Excerpted records
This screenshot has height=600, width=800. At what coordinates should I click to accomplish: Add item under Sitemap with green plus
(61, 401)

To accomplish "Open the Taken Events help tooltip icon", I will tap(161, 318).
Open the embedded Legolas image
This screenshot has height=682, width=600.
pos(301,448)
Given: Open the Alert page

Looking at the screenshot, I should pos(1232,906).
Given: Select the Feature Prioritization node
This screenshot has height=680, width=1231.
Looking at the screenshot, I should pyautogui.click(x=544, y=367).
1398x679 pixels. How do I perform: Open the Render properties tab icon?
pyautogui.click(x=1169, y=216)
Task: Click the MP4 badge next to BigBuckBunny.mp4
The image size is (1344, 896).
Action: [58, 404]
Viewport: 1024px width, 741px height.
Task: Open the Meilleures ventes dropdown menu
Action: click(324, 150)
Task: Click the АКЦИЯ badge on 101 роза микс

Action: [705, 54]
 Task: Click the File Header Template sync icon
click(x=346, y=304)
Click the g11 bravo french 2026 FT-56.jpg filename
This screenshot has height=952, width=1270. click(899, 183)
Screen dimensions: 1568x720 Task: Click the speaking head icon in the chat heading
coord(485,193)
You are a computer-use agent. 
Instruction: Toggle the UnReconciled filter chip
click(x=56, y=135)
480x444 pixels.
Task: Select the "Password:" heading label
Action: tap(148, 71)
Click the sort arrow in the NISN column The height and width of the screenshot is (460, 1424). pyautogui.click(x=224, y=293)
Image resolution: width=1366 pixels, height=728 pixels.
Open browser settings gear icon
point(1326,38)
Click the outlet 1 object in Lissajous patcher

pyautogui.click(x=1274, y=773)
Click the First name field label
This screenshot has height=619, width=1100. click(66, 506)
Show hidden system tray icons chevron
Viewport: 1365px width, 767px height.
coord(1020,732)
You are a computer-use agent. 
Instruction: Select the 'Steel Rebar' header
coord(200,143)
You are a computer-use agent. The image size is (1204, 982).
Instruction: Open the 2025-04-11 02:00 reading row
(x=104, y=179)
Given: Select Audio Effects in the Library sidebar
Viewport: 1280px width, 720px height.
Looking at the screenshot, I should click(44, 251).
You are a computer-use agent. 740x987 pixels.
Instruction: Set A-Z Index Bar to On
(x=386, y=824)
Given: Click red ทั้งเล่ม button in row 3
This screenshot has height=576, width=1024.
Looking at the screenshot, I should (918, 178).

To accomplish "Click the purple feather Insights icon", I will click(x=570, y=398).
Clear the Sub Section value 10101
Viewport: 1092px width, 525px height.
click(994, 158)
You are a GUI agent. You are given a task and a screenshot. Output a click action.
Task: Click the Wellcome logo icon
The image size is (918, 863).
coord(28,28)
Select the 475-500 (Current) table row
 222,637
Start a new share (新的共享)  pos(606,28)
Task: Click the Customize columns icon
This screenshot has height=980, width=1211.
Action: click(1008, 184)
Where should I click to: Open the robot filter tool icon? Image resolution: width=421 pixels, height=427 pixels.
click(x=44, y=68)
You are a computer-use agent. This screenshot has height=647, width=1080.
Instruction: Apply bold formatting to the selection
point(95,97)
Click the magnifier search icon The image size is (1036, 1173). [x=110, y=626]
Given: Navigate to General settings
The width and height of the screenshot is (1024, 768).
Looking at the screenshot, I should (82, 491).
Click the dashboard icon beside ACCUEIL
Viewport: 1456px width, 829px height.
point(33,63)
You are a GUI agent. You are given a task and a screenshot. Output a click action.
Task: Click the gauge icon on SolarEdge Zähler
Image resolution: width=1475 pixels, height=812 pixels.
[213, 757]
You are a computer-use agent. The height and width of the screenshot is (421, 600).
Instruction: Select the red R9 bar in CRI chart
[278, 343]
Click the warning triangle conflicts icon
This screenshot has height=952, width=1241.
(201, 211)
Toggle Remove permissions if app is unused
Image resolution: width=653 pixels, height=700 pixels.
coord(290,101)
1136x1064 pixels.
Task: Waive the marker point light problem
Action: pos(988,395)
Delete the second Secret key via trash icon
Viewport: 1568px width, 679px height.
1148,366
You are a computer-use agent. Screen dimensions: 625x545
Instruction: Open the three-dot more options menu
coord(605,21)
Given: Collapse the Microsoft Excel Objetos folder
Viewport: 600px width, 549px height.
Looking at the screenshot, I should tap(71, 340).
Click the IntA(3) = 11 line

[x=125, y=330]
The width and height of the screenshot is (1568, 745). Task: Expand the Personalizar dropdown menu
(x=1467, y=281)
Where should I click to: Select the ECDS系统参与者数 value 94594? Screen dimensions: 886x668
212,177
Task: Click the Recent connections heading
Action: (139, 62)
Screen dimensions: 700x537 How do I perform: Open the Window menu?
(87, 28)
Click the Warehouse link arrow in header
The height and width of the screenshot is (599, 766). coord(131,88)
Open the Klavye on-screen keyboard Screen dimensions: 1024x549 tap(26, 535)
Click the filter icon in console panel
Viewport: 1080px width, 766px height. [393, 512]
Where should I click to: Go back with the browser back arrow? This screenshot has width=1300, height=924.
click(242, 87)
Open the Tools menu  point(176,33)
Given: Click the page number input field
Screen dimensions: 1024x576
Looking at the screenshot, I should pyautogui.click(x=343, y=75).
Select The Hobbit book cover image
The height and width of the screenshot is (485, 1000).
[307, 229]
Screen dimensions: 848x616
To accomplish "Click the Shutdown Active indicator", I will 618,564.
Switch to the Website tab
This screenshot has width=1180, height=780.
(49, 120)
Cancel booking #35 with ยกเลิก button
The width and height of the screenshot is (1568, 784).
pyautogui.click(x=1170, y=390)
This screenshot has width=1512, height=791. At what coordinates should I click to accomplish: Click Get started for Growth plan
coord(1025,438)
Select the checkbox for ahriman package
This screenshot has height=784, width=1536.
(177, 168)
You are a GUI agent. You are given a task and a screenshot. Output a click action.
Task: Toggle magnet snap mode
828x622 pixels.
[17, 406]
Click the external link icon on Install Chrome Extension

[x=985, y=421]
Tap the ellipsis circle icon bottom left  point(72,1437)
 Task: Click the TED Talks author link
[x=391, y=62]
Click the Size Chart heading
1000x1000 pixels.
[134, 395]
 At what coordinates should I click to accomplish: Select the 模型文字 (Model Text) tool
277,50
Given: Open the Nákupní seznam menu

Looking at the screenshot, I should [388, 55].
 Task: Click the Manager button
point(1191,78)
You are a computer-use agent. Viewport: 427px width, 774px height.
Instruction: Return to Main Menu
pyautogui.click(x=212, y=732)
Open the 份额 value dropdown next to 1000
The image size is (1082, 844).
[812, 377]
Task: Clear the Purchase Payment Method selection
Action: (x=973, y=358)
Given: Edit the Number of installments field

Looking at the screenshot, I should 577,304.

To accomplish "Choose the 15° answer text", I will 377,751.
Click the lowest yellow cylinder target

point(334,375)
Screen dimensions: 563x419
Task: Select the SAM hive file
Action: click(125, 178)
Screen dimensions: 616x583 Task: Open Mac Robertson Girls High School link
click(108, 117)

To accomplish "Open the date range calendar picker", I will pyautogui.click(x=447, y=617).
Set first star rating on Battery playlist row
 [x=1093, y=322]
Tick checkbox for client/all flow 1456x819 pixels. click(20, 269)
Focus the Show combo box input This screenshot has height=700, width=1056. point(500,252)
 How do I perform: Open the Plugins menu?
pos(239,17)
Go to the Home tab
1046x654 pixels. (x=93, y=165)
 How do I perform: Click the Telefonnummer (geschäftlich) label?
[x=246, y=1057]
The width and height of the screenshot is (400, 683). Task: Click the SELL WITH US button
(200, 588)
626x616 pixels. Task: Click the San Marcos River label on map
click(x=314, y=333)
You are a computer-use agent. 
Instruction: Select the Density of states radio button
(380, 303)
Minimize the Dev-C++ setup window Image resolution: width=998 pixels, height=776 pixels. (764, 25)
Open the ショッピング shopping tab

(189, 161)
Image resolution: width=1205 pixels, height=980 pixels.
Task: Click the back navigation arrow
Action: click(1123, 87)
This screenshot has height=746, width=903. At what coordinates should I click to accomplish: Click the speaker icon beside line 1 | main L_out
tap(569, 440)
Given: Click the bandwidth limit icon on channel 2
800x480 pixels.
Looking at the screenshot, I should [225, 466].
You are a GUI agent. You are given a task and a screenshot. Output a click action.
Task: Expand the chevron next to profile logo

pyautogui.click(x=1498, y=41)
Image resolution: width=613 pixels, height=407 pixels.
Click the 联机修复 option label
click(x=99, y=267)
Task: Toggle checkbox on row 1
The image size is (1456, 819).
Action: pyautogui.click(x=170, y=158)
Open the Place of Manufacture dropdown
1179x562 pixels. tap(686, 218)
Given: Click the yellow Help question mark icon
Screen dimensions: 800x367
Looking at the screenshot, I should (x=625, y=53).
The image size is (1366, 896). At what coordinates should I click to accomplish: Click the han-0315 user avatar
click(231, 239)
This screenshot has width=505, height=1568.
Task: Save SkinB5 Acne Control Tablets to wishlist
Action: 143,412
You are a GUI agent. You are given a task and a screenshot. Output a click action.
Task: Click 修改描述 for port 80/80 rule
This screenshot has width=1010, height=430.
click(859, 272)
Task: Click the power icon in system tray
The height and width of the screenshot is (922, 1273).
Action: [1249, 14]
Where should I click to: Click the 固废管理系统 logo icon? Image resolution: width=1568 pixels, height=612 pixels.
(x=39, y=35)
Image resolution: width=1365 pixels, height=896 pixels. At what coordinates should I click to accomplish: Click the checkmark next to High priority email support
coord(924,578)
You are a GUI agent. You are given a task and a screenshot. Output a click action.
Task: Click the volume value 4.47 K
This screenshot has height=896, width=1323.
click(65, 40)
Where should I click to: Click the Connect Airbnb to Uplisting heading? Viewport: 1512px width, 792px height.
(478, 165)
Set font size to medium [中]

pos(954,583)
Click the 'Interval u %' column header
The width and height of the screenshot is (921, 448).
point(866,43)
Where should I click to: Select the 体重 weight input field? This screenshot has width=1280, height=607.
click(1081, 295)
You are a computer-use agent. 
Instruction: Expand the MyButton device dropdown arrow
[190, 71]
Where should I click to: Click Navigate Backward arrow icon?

Work required
Write out the stretch of items from the line containing "Minimize the Dev-C++" through the line containing "Looking at the screenshot, I should (x=625, y=53).", exactly as they appear.

Result of this exercise
Minimize the Dev-C++ setup window Image resolution: width=998 pixels, height=776 pixels. (764, 25)
Open the ショッピング shopping tab

(189, 161)
Image resolution: width=1205 pixels, height=980 pixels.
Task: Click the back navigation arrow
Action: click(1123, 87)
This screenshot has height=746, width=903. At what coordinates should I click to accomplish: Click the speaker icon beside line 1 | main L_out
tap(569, 440)
Given: Click the bandwidth limit icon on channel 2
800x480 pixels.
Looking at the screenshot, I should [225, 466].
You are a GUI agent. You are given a task and a screenshot. Output a click action.
Task: Expand the chevron next to profile logo

pyautogui.click(x=1498, y=41)
Image resolution: width=613 pixels, height=407 pixels.
Click the 联机修复 option label
click(x=99, y=267)
Task: Toggle checkbox on row 1
The image size is (1456, 819).
Action: pyautogui.click(x=170, y=158)
Open the Place of Manufacture dropdown
1179x562 pixels. tap(686, 218)
Given: Click the yellow Help question mark icon
Screen dimensions: 800x367
Looking at the screenshot, I should (x=625, y=53).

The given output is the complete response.